start Page excerpt

It is often said that most projects in life are 90% preparation and 10% execution, not to mention that some suggest that 80% of success is often just showing up.  Combined, this suggests that a lot of work goes into a project just preparing for the job.

So, as I think back on all of the projects that I’ve done on Pandora, it does indeed take a REALLY LONG TIME to prepare for just about any project.

First, as there were only three of these boats built and the company folded up shop shortly after commissioning Pandora, hull #3, there is nobody to call and ask about what is attached to what or how the boat was put together.  This means that I often have no idea of what I am getting into and what “lies behind the curtain.”   In every way, and I’ve said this before, working on Pandora is a scavenger hunt.

Last fall I showed the rigger the corroded heads on the bolts that held the mast step in place and after only a moment he said “They don’t look to good Bob, you’d better pull one and check it”,  Ok, got it but that proved to be way easier said than done.   For the first order of business I spent months sweating about exactly how I was going to do that as the space where the step is housed is impossibly tight with wires and hoses snaking every which way and all very close to the bolts that needed to come out.

Obviously, the first thing to do was to put a wrench on the bolt and try to back it out.  No good, as the heads were pretty well corroded and the wrench just turned and turned.  No movement at all. So what to do?  Finally, after several months of “thinking” but not “doing” along with a good deal of applications of  various products designed to release corroded bolts, I decided to drill into the head of one a bolt and tried to pull it out with a screw remover, a sort of reverse screw that you thread into a hole drilled in a stuck bolt, used to “extract” the bolt.

I know that I have gone over much of this already in prior posts and you might be asking yourself “Why Bob, why go over this all again now?”

Because, of all the projects that I have done on Pandora this was one of the toughest and surely the most frustrating I  have done.  More than once, over the winter, I left the boat after hours of frustrating work, without making much progress, feeling like Pandora was “executing” me.   How many times I said to myself and anyone who would listen that “I wish I had never tried to get those bolts out” they were so well secured it was clear that they would NEVER come out on their own, a fear that motivated me to tackle this “fix” in the first place.

However, I kept going as the idea of the base of the mast coming loose and banging around down below was a terrifying thought.

end Page excerpt
start Input

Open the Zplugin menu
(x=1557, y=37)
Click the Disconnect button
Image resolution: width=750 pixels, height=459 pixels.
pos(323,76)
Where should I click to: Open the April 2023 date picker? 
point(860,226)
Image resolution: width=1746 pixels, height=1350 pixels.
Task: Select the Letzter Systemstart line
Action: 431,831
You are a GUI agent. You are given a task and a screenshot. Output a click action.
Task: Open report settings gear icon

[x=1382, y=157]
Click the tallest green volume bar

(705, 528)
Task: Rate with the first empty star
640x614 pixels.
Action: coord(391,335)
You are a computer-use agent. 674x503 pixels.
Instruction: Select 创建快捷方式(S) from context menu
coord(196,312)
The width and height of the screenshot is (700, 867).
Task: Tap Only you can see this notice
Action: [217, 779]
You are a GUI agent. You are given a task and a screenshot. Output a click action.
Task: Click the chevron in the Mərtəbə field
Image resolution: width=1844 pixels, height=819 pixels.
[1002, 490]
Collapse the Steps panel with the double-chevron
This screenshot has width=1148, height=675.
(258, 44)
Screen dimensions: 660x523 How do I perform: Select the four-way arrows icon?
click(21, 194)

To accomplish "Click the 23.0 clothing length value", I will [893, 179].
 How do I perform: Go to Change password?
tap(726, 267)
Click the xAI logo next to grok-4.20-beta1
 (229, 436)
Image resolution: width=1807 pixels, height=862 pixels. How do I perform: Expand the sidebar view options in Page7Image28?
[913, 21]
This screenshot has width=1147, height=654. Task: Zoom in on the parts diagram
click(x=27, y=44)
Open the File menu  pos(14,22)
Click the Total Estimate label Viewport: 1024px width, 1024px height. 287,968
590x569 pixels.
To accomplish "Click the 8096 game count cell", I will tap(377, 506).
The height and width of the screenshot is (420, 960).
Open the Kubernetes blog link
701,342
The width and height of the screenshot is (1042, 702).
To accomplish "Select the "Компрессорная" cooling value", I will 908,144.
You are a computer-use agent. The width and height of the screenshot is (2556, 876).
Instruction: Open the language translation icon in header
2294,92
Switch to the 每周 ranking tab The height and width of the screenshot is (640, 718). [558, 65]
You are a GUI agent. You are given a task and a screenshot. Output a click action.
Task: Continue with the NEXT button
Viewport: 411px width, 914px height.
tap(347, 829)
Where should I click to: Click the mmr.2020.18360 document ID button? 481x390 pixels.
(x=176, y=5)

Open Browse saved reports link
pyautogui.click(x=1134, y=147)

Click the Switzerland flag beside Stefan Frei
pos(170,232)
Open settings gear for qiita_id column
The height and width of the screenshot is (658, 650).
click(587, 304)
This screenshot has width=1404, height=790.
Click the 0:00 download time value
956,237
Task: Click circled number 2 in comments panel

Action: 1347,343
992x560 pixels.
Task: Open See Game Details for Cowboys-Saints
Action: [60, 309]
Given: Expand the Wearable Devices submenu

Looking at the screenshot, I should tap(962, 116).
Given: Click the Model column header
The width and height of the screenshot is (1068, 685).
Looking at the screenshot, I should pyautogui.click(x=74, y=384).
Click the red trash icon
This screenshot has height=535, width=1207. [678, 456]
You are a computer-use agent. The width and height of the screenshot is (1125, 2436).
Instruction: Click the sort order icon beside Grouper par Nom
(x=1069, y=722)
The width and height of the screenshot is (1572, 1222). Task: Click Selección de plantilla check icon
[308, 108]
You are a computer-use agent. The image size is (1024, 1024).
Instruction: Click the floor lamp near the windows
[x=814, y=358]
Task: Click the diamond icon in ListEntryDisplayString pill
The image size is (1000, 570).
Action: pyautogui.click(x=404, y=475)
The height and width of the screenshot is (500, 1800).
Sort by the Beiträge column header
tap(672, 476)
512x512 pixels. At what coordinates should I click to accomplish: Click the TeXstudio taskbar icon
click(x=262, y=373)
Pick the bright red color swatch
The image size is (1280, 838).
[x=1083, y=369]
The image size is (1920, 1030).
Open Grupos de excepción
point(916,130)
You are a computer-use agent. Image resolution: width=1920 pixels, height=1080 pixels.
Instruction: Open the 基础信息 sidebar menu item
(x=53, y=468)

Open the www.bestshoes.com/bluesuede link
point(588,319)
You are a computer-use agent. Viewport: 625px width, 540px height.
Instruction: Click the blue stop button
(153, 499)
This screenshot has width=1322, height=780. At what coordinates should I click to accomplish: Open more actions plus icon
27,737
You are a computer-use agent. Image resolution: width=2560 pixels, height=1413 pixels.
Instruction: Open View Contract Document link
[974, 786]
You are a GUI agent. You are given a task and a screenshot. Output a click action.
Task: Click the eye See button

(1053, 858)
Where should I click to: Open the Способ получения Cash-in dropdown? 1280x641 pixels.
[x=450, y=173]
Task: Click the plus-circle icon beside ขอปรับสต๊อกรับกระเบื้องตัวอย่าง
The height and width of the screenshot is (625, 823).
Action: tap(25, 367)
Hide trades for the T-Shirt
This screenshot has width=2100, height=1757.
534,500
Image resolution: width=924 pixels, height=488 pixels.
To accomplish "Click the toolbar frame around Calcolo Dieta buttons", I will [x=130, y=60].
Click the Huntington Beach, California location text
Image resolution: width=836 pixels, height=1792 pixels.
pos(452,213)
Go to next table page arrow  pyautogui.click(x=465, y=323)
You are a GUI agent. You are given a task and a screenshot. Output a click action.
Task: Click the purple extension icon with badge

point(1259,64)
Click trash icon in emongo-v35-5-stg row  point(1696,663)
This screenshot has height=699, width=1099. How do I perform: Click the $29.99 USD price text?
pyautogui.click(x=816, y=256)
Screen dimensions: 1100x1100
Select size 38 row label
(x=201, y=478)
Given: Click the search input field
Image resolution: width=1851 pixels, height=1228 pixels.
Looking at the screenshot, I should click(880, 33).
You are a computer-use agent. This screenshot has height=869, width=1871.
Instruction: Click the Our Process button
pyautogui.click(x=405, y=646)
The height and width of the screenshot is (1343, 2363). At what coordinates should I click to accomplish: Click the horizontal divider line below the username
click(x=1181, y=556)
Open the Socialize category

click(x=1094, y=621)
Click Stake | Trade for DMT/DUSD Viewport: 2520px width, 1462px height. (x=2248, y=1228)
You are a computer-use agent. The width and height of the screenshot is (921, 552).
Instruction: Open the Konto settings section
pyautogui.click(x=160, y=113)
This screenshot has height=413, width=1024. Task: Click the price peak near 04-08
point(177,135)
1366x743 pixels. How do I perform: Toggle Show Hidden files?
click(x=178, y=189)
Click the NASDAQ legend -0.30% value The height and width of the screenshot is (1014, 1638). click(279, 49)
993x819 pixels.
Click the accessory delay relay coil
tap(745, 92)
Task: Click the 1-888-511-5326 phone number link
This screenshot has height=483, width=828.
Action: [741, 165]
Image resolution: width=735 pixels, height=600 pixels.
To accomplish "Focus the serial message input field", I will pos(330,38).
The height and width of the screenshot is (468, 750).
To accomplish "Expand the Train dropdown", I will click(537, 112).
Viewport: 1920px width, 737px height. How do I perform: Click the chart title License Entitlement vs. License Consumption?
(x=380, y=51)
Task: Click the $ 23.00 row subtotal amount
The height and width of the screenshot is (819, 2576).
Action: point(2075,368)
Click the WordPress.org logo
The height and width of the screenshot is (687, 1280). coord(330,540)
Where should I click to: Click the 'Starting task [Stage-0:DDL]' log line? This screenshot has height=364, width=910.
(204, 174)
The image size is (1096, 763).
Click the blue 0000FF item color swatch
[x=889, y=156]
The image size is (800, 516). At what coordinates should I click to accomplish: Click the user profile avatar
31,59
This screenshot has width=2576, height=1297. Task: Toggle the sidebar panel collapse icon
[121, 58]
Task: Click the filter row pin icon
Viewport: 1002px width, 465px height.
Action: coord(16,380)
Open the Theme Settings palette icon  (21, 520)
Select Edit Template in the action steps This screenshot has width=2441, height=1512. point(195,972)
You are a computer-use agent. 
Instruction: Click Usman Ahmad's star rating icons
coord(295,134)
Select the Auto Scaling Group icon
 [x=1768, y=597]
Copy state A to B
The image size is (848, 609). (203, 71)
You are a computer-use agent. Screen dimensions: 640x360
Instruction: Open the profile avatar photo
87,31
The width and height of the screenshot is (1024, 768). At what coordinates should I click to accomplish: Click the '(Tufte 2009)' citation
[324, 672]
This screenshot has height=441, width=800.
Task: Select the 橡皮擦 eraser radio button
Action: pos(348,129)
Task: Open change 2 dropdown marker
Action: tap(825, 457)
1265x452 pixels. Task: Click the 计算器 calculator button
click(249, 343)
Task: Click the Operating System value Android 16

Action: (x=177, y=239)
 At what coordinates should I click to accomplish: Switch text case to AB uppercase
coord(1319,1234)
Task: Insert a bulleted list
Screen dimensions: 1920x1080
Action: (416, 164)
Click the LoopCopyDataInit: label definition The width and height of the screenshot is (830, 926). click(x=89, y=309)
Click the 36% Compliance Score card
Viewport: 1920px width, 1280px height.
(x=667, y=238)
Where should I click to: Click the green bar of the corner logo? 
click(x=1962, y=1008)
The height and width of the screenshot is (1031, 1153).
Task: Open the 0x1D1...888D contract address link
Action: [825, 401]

end Input

§ Tasks and exercises:
**1)** Copy the rows, starting with the line that contains "Given: Click the search input field" and going on through the line that contains "(x=380, y=51)".
**2)** Continue the blog excerpt about removing the corroded mast step bolts on Pandora from its last sentence.
The rows have nothing to do with the blog excerpt about the boat.

§ Exercise answers:
**1)**
Given: Click the search input field
Image resolution: width=1851 pixels, height=1228 pixels.
Looking at the screenshot, I should click(880, 33).
You are a computer-use agent. This screenshot has height=869, width=1871.
Instruction: Click the Our Process button
pyautogui.click(x=405, y=646)
The height and width of the screenshot is (1343, 2363). At what coordinates should I click to accomplish: Click the horizontal divider line below the username
click(x=1181, y=556)
Open the Socialize category

click(x=1094, y=621)
Click Stake | Trade for DMT/DUSD Viewport: 2520px width, 1462px height. (x=2248, y=1228)
You are a computer-use agent. The width and height of the screenshot is (921, 552).
Instruction: Open the Konto settings section
pyautogui.click(x=160, y=113)
This screenshot has height=413, width=1024. Task: Click the price peak near 04-08
point(177,135)
1366x743 pixels. How do I perform: Toggle Show Hidden files?
click(x=178, y=189)
Click the NASDAQ legend -0.30% value The height and width of the screenshot is (1014, 1638). click(279, 49)
993x819 pixels.
Click the accessory delay relay coil
tap(745, 92)
Task: Click the 1-888-511-5326 phone number link
This screenshot has height=483, width=828.
Action: [741, 165]
Image resolution: width=735 pixels, height=600 pixels.
To accomplish "Focus the serial message input field", I will pos(330,38).
The height and width of the screenshot is (468, 750).
To accomplish "Expand the Train dropdown", I will click(537, 112).
Viewport: 1920px width, 737px height. How do I perform: Click the chart title License Entitlement vs. License Consumption?
(x=380, y=51)

**2)**
In order to get a decent purchase on the bolt with a wrench, I drilled into the bolt heads and pulled with an extractor, drilled bigger holes and put in larger extractors and pulled some more.  I tried everything I could, abrasive cutters, cobalt drill bits, all broken and still the bolts wouldn’t move.  There was simply nothing that I could do would loosen them. and it wasn’t until I just gave up and ground the heads off of all four bolts, with a carbide burr run by an air compressor, that I was able to lift the step up and cut off the remainder of the bolts flush with the step.

Finally, FINALLY, I was able to get the step out of the boat but the old bolts were still there, if ground down flush and I still had to somehow reinstall the step.  This meant that I now had to drill new holes immediately adjacent to the old bolts and do that in a very tight location.  First I took the aluminum step to a welder who filled the old holes.  Then I ground them flush.  They didn’t look pretty at all and there was some electrolysis from the stainless bolts that had not been properly bedded against the aluminum. As I could not get the old bolts out, I had no idea about how thick the mast step was.  First I marked the step to be sure that I could drill the new holes as close to the old bolts as possible and yet not too close to the edge of the step casting.

The rigger predicted that the fiberglass step would be at least 2″ thick, perhaps more.  I drilled and he was right, 2.5″.   With that in mind, I used 2.5″ lag bolts.  I marked the spots where the old bolts were and drilled as close to them as I dared and “dry fitted” the bolts in place.   Everything fit.  Good to go…One of the problems with the old stainless bolts and why they corroded so badly, is that they had not been properly bedded to insulate them from the aluminum in the step.   Stainless is a more “noble” metal, and when you attach two different types of metal, the one that is “less noble” looses.  In this case, the stainless bolts won and the aluminum corroded badly.  That is caused by a mild electric current that flows between two dissimilar metals.  The result of this is a process of “electrolysis” that causes a lot of corrosion to both metals, especially with aluminum, which it did.

There are products that can be used to “isolate” dissimilar metals and keep them from corroding and I lubed up the bolts carefully before snugging them in place.

All done.  Note the electrical cable in the upper right.  That’s to direct power to the sea, from the mast, in the event of a lightning strike, something that I don’t want to think about.

Anyway, the step is back in place and it took less than an hour. Wasn’t that easy?

No, not really, and a perfect example of how many things in life are indeed 90% preparation…

I guess that goes double for boats and with Pandora add the fact that I have nobody to call for advice so I have to just stumble my way around.  Well, at least I can take satisfaction in knowing that the job is done and I did it myself.   Yea, I cling to that.

Next project.  The lists is long and time is short.   Less than two weeks till launch.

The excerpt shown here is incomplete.